(Records for processing)

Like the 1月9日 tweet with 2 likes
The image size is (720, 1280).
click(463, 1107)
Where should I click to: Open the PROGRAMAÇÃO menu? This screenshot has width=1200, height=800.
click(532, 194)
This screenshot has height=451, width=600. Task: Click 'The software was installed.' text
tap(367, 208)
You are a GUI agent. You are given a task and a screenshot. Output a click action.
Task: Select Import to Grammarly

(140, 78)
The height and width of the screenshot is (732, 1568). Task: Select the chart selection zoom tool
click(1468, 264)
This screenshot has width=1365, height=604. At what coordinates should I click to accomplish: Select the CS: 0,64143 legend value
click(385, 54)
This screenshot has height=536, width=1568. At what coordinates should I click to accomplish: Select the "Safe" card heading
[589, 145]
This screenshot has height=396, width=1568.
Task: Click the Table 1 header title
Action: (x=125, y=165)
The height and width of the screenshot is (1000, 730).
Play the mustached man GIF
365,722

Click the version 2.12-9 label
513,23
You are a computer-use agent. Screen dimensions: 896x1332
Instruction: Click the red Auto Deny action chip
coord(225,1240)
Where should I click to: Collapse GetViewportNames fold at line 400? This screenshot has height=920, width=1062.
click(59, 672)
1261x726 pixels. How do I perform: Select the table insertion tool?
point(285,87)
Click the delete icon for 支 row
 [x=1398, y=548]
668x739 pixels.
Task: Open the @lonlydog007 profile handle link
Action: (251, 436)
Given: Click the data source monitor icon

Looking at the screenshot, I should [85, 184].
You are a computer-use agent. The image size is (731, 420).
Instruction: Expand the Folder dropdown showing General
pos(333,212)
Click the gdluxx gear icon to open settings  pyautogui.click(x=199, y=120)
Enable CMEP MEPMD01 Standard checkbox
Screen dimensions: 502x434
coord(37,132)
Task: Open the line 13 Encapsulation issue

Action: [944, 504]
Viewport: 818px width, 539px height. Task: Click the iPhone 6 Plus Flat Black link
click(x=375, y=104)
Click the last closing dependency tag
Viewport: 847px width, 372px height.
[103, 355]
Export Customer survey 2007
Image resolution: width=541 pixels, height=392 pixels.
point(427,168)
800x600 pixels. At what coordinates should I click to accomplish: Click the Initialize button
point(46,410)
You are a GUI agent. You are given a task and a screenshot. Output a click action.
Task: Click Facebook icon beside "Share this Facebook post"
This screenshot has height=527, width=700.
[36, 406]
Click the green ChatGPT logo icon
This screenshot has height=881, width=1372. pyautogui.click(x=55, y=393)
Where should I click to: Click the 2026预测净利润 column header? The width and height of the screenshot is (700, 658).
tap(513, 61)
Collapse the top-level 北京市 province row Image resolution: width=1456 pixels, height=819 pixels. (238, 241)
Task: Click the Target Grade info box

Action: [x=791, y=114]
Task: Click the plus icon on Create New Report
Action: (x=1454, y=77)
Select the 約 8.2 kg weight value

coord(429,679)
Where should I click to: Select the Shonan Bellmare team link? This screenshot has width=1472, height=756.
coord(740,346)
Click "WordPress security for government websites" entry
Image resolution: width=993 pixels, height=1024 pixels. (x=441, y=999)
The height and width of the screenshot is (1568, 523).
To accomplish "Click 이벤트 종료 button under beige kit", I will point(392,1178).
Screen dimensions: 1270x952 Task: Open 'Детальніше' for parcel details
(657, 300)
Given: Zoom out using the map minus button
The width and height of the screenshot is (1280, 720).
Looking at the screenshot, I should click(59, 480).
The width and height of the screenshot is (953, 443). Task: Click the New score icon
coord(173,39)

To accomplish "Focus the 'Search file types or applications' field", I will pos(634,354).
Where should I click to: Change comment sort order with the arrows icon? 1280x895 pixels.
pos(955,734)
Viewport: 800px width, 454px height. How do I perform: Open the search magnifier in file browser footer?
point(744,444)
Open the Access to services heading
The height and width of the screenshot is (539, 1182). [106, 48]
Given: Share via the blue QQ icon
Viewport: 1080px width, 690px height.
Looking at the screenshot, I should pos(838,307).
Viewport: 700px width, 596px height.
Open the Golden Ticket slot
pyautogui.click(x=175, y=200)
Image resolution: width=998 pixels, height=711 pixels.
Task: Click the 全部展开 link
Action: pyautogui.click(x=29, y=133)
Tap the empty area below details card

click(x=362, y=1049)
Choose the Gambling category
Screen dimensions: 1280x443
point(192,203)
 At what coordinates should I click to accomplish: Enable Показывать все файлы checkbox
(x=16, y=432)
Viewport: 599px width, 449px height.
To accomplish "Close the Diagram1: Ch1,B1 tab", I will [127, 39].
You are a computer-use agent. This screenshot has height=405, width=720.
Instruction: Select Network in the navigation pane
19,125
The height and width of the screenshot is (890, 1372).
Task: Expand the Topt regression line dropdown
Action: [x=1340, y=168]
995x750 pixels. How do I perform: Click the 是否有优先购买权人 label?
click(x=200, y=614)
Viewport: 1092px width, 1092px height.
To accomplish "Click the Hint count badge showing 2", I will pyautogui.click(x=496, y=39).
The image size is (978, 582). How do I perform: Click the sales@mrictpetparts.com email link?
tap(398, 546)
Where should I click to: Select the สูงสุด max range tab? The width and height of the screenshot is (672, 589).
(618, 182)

(End Records for processing)

▸ **Work required**
The entire listing above, every line of it, should be copied out exactly.

▸ **Worked solution**
Like the 1月9日 tweet with 2 likes
The image size is (720, 1280).
click(463, 1107)
Where should I click to: Open the PROGRAMAÇÃO menu? This screenshot has width=1200, height=800.
click(532, 194)
This screenshot has height=451, width=600. Task: Click 'The software was installed.' text
tap(367, 208)
You are a GUI agent. You are given a task and a screenshot. Output a click action.
Task: Select Import to Grammarly

(140, 78)
The height and width of the screenshot is (732, 1568). Task: Select the chart selection zoom tool
click(1468, 264)
This screenshot has width=1365, height=604. At what coordinates should I click to accomplish: Select the CS: 0,64143 legend value
click(385, 54)
This screenshot has height=536, width=1568. At what coordinates should I click to accomplish: Select the "Safe" card heading
[589, 145]
This screenshot has height=396, width=1568.
Task: Click the Table 1 header title
Action: (x=125, y=165)
The height and width of the screenshot is (1000, 730).
Play the mustached man GIF
365,722

Click the version 2.12-9 label
513,23
You are a computer-use agent. Screen dimensions: 896x1332
Instruction: Click the red Auto Deny action chip
coord(225,1240)
Where should I click to: Collapse GetViewportNames fold at line 400? This screenshot has height=920, width=1062.
click(59, 672)
1261x726 pixels. How do I perform: Select the table insertion tool?
point(285,87)
Click the delete icon for 支 row
 [x=1398, y=548]
668x739 pixels.
Task: Open the @lonlydog007 profile handle link
Action: (251, 436)
Given: Click the data source monitor icon

Looking at the screenshot, I should [85, 184].
You are a computer-use agent. The image size is (731, 420).
Instruction: Expand the Folder dropdown showing General
pos(333,212)
Click the gdluxx gear icon to open settings  pyautogui.click(x=199, y=120)
Enable CMEP MEPMD01 Standard checkbox
Screen dimensions: 502x434
coord(37,132)
Task: Open the line 13 Encapsulation issue

Action: [944, 504]
Viewport: 818px width, 539px height. Task: Click the iPhone 6 Plus Flat Black link
click(x=375, y=104)
Click the last closing dependency tag
Viewport: 847px width, 372px height.
[103, 355]
Export Customer survey 2007
Image resolution: width=541 pixels, height=392 pixels.
point(427,168)
800x600 pixels. At what coordinates should I click to accomplish: Click the Initialize button
point(46,410)
You are a GUI agent. You are given a task and a screenshot. Output a click action.
Task: Click Facebook icon beside "Share this Facebook post"
This screenshot has height=527, width=700.
[36, 406]
Click the green ChatGPT logo icon
This screenshot has height=881, width=1372. pyautogui.click(x=55, y=393)
Where should I click to: Click the 2026预测净利润 column header? The width and height of the screenshot is (700, 658).
tap(513, 61)
Collapse the top-level 北京市 province row Image resolution: width=1456 pixels, height=819 pixels. (238, 241)
Task: Click the Target Grade info box

Action: [x=791, y=114]
Task: Click the plus icon on Create New Report
Action: (x=1454, y=77)
Select the 約 8.2 kg weight value

coord(429,679)
Where should I click to: Select the Shonan Bellmare team link? This screenshot has width=1472, height=756.
coord(740,346)
Click "WordPress security for government websites" entry
Image resolution: width=993 pixels, height=1024 pixels. (x=441, y=999)
The height and width of the screenshot is (1568, 523).
To accomplish "Click 이벤트 종료 button under beige kit", I will point(392,1178).
Screen dimensions: 1270x952 Task: Open 'Детальніше' for parcel details
(657, 300)
Given: Zoom out using the map minus button
The width and height of the screenshot is (1280, 720).
Looking at the screenshot, I should click(59, 480).
The width and height of the screenshot is (953, 443). Task: Click the New score icon
coord(173,39)

To accomplish "Focus the 'Search file types or applications' field", I will pos(634,354).
Where should I click to: Change comment sort order with the arrows icon? 1280x895 pixels.
pos(955,734)
Viewport: 800px width, 454px height. How do I perform: Open the search magnifier in file browser footer?
point(744,444)
Open the Access to services heading
The height and width of the screenshot is (539, 1182). [106, 48]
Given: Share via the blue QQ icon
Viewport: 1080px width, 690px height.
Looking at the screenshot, I should pos(838,307).
Viewport: 700px width, 596px height.
Open the Golden Ticket slot
pyautogui.click(x=175, y=200)
Image resolution: width=998 pixels, height=711 pixels.
Task: Click the 全部展开 link
Action: pyautogui.click(x=29, y=133)
Tap the empty area below details card

click(x=362, y=1049)
Choose the Gambling category
Screen dimensions: 1280x443
point(192,203)
 At what coordinates should I click to accomplish: Enable Показывать все файлы checkbox
(x=16, y=432)
Viewport: 599px width, 449px height.
To accomplish "Close the Diagram1: Ch1,B1 tab", I will [127, 39].
You are a computer-use agent. This screenshot has height=405, width=720.
Instruction: Select Network in the navigation pane
19,125
The height and width of the screenshot is (890, 1372).
Task: Expand the Topt regression line dropdown
Action: [x=1340, y=168]
995x750 pixels. How do I perform: Click the 是否有优先购买权人 label?
click(x=200, y=614)
Viewport: 1092px width, 1092px height.
To accomplish "Click the Hint count badge showing 2", I will pyautogui.click(x=496, y=39).
The image size is (978, 582). How do I perform: Click the sales@mrictpetparts.com email link?
tap(398, 546)
Where should I click to: Select the สูงสุด max range tab? The width and height of the screenshot is (672, 589).
(618, 182)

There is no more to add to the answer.